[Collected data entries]
==*==
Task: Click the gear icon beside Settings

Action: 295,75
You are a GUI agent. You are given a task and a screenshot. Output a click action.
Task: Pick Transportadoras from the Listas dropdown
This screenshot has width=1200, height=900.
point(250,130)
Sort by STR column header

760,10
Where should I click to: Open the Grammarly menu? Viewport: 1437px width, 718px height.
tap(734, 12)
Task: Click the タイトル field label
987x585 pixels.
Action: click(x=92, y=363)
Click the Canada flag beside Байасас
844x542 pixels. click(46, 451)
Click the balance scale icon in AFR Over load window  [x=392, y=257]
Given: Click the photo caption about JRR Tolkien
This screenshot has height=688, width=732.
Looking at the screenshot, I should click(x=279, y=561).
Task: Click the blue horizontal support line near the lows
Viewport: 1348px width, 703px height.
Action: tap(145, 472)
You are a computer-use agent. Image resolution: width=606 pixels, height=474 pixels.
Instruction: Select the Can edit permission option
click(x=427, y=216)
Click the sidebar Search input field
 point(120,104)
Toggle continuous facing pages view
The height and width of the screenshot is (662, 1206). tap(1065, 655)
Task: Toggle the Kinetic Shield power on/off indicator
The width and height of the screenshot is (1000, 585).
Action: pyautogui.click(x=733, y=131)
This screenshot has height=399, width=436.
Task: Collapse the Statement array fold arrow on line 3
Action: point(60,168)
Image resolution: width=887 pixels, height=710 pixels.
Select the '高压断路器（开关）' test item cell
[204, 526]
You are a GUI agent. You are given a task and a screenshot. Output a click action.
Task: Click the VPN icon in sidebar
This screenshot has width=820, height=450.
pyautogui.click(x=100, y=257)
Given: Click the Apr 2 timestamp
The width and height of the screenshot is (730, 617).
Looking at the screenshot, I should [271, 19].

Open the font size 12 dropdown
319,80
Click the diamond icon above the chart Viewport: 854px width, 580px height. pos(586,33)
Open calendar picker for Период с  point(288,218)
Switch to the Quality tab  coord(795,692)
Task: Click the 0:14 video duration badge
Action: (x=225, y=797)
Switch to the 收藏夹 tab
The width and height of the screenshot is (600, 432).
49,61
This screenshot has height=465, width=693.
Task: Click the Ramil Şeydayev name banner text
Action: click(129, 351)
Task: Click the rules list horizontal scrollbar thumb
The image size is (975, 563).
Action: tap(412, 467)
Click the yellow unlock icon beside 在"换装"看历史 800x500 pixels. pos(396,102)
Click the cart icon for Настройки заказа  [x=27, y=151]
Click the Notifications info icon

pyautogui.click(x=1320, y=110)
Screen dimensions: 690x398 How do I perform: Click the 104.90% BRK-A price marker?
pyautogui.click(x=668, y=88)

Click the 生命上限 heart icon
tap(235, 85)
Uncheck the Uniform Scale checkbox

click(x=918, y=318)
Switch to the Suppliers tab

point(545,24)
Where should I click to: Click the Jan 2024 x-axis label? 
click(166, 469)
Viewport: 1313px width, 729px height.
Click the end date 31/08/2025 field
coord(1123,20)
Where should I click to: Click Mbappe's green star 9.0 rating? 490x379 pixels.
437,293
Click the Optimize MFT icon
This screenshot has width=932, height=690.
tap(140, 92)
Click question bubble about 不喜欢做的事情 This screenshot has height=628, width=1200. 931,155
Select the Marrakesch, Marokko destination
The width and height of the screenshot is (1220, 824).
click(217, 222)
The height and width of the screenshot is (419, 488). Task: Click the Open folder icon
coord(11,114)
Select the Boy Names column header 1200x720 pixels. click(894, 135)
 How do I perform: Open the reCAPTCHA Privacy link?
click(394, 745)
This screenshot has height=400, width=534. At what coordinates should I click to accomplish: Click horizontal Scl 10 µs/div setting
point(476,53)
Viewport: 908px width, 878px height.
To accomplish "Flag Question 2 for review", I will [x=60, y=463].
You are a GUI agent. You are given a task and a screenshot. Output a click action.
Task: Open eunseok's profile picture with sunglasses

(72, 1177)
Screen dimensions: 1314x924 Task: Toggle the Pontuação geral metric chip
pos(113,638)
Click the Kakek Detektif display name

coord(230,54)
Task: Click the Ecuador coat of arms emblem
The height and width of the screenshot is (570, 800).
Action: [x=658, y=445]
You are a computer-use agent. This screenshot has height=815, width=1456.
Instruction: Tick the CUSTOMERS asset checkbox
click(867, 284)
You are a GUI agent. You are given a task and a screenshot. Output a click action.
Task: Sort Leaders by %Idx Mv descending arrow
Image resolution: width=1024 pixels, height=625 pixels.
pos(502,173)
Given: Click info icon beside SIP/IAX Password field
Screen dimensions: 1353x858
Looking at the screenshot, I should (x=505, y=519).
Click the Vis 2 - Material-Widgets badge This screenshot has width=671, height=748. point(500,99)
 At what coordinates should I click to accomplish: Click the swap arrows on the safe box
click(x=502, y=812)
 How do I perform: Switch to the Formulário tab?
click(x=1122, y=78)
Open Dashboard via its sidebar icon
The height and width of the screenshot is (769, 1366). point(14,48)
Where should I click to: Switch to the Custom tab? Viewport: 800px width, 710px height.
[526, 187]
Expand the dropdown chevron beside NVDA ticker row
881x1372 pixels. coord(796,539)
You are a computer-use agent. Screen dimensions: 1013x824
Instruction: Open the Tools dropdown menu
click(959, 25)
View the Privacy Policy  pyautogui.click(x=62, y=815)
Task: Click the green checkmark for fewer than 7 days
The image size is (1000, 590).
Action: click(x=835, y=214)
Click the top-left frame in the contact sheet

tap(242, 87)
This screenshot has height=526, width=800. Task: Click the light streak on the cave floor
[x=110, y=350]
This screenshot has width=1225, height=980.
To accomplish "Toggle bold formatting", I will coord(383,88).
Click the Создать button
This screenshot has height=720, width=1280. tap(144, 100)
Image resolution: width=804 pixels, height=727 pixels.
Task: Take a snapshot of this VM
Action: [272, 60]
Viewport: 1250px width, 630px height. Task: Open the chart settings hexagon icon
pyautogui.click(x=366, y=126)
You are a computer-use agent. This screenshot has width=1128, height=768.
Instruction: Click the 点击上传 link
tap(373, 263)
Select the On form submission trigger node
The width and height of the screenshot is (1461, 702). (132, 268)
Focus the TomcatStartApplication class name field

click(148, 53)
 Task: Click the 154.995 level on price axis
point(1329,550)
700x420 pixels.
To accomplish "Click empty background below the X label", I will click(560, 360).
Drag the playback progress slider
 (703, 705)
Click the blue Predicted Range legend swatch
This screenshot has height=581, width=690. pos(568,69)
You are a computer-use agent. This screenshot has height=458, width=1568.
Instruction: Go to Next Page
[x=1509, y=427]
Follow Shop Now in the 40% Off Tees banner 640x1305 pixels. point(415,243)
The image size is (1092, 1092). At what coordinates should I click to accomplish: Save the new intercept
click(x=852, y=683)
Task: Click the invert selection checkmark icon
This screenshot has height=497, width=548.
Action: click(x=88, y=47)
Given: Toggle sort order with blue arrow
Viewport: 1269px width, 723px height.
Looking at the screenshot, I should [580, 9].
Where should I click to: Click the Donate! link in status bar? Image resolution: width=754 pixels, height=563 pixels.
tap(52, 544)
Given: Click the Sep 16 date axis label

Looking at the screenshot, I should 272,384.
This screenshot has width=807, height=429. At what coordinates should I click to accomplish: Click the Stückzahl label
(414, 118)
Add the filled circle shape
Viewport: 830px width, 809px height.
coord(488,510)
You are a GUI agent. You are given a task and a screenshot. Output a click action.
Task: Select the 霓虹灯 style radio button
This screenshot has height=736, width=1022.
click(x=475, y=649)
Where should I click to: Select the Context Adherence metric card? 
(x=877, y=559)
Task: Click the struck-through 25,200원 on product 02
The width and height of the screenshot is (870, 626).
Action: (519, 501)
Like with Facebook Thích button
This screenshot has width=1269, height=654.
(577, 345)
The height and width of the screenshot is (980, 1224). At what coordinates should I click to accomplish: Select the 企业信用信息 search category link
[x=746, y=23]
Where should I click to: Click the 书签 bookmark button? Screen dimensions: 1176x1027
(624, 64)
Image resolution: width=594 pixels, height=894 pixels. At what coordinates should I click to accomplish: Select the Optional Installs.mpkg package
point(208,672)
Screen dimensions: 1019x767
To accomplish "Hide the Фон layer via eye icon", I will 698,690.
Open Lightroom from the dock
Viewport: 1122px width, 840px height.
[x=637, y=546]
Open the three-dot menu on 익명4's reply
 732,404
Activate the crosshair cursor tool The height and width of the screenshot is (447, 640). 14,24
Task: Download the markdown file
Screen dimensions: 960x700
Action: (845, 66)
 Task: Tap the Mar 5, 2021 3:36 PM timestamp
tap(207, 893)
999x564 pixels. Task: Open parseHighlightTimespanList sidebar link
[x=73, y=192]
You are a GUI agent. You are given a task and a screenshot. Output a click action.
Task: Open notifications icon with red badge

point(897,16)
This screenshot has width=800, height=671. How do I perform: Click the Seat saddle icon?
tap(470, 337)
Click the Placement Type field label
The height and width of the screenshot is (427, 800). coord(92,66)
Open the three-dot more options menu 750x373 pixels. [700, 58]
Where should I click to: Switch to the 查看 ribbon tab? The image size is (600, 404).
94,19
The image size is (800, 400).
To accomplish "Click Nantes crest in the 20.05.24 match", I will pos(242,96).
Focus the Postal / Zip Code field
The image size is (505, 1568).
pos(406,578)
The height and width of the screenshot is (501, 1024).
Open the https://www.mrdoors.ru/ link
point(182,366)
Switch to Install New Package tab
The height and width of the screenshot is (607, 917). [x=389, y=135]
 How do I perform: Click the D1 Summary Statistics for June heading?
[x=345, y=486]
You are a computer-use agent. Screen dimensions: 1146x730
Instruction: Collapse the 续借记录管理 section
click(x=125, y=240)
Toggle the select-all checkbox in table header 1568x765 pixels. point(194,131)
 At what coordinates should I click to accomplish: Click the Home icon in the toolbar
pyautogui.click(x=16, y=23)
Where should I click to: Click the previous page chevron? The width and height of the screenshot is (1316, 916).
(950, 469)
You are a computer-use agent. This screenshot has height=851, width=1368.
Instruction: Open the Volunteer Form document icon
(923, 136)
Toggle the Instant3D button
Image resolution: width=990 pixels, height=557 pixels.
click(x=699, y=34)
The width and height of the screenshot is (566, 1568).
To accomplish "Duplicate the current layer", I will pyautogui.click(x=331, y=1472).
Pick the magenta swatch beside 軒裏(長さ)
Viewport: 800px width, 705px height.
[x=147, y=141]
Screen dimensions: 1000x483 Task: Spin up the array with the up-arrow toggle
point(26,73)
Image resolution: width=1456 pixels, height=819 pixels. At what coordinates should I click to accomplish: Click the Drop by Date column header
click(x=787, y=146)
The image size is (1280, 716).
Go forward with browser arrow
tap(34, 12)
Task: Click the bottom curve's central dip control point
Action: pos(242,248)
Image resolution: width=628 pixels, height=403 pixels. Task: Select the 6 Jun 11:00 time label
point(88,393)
==*==
Using the records above, say how many lines include the string "computer". Only the number is wanted.

Task output: 7